**Exercise**
Reproduce the rows word for word, from the first row through the line that contains "Action: pyautogui.click(x=224, y=97)", including both of those lines.
__________
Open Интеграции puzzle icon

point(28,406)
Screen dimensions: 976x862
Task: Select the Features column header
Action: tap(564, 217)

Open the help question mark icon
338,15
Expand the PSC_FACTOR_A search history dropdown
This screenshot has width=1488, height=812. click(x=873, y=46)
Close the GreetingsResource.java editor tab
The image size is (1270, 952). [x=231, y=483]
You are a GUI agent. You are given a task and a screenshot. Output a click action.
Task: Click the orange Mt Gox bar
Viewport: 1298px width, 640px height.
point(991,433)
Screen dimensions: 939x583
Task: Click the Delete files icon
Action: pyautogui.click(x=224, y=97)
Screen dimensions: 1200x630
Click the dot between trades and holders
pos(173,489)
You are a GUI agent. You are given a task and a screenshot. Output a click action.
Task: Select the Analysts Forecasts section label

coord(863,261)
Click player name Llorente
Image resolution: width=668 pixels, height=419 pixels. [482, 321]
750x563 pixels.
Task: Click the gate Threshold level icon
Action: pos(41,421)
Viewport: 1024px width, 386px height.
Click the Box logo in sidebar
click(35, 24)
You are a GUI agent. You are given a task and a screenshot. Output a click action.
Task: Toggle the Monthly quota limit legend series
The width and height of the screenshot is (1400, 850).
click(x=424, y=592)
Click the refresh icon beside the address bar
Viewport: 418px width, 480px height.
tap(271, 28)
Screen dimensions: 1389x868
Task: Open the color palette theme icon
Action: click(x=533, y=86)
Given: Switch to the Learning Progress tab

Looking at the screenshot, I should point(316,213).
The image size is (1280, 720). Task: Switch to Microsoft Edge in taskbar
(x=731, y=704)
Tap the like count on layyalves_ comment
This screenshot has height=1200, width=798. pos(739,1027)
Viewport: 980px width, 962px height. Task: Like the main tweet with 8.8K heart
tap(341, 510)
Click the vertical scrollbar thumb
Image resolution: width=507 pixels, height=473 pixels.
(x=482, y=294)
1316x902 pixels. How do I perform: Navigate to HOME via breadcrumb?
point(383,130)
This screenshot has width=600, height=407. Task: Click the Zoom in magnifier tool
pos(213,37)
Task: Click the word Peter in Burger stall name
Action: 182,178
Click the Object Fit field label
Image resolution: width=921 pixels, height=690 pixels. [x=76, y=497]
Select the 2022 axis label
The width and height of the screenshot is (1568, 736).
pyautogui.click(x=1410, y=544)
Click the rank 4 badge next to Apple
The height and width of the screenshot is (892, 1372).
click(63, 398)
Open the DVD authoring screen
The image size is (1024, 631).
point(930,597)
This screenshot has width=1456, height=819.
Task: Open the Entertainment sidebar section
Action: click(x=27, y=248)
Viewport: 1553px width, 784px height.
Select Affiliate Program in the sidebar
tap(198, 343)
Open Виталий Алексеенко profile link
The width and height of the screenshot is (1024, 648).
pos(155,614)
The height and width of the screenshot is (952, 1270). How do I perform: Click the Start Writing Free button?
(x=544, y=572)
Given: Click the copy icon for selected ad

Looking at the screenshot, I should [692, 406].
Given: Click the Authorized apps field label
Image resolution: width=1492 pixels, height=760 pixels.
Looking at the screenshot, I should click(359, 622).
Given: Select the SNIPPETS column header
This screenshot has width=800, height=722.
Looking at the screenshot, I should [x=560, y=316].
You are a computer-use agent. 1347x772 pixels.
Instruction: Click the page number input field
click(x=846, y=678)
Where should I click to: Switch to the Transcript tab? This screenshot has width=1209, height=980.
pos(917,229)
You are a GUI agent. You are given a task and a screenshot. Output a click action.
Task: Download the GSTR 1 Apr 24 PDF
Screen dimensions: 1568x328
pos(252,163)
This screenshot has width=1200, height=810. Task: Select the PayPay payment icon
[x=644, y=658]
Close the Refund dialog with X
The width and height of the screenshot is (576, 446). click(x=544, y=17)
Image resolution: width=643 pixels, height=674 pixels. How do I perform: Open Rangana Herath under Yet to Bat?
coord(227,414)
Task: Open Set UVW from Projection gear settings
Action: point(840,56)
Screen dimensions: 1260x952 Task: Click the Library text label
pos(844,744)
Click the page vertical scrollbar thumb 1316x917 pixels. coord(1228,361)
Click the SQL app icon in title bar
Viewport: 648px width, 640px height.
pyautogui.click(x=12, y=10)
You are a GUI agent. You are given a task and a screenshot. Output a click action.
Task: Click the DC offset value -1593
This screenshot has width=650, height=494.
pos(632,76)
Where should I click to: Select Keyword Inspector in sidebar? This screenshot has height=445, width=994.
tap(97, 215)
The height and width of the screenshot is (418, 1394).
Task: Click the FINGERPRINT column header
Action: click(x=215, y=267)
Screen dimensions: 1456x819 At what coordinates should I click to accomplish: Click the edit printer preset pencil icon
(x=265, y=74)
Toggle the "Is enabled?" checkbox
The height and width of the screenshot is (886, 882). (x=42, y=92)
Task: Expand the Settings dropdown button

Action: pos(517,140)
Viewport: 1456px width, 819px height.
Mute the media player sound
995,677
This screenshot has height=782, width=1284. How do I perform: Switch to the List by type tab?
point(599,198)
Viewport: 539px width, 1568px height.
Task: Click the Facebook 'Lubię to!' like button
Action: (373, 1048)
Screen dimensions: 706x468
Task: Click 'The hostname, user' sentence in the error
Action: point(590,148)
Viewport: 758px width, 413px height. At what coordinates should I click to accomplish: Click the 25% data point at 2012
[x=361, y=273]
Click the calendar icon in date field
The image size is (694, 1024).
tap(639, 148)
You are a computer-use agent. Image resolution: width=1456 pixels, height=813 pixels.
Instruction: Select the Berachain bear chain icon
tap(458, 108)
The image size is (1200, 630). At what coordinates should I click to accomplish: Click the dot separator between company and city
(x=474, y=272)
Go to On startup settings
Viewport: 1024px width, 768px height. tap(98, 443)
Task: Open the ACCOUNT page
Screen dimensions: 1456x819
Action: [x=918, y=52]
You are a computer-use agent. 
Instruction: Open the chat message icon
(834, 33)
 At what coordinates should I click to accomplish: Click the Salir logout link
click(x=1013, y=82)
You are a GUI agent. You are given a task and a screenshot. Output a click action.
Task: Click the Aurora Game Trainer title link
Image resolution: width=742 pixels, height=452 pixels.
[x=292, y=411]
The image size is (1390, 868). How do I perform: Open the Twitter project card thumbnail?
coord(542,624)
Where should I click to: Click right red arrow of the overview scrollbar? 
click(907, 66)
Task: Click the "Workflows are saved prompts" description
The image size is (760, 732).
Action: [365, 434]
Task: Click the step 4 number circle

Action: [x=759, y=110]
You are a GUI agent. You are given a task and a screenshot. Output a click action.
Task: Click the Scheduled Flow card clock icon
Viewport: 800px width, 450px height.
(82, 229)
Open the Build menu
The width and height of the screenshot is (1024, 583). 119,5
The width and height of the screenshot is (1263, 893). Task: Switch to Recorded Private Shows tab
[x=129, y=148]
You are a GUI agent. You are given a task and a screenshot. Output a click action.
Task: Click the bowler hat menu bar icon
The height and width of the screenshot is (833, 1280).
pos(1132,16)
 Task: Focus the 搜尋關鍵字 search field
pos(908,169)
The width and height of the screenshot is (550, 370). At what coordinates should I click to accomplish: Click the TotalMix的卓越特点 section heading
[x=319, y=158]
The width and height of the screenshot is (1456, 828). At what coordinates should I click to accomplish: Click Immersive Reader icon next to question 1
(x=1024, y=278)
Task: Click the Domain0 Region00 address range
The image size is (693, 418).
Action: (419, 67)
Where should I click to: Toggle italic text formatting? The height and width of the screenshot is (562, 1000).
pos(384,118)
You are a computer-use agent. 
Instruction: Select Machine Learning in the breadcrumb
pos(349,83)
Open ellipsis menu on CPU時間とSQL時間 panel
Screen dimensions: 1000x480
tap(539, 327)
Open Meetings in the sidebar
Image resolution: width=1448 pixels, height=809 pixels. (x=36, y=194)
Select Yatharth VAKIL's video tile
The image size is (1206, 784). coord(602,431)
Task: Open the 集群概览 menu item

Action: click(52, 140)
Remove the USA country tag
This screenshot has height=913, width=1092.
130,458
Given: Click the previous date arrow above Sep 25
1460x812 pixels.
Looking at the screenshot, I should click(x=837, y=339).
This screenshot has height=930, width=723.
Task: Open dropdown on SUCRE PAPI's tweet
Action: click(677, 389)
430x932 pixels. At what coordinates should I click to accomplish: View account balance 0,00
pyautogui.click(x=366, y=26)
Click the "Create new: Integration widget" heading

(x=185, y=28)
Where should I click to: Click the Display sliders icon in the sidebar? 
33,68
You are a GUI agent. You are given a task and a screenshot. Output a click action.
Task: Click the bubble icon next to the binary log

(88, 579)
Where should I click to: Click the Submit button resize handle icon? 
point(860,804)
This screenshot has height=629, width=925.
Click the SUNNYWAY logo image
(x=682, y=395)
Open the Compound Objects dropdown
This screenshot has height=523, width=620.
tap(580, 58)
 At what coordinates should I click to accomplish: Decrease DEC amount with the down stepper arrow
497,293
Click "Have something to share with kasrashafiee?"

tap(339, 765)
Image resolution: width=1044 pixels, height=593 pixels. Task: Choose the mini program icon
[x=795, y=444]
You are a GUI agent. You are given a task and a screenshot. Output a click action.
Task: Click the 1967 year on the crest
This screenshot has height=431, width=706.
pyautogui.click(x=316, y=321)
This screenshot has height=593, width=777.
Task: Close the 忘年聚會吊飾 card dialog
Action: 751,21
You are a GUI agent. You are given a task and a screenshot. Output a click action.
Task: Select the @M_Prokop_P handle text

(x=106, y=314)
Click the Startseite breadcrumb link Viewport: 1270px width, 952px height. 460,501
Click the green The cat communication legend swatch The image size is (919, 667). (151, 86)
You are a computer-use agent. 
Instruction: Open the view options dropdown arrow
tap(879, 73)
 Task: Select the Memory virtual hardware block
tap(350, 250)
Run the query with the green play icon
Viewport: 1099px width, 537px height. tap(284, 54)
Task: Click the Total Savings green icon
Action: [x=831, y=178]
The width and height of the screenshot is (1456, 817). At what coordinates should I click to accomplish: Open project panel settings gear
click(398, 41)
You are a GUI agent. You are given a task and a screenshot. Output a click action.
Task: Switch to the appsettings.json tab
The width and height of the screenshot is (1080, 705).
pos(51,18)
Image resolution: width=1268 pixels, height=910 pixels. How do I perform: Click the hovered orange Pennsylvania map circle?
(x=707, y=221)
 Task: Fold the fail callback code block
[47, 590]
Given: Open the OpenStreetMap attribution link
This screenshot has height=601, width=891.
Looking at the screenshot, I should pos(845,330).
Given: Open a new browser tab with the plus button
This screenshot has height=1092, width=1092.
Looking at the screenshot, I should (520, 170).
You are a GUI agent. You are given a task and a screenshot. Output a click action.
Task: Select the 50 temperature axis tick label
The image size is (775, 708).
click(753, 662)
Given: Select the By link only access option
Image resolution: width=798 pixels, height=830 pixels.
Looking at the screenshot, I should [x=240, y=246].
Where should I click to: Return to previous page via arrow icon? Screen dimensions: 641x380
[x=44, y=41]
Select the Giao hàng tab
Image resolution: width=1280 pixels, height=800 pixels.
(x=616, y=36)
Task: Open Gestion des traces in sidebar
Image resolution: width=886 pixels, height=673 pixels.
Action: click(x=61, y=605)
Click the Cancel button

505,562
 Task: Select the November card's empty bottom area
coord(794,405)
__________
**Solution**
Open Интеграции puzzle icon

point(28,406)
Screen dimensions: 976x862
Task: Select the Features column header
Action: tap(564, 217)

Open the help question mark icon
338,15
Expand the PSC_FACTOR_A search history dropdown
This screenshot has width=1488, height=812. click(x=873, y=46)
Close the GreetingsResource.java editor tab
The image size is (1270, 952). [x=231, y=483]
You are a GUI agent. You are given a task and a screenshot. Output a click action.
Task: Click the orange Mt Gox bar
Viewport: 1298px width, 640px height.
point(991,433)
Screen dimensions: 939x583
Task: Click the Delete files icon
Action: pyautogui.click(x=224, y=97)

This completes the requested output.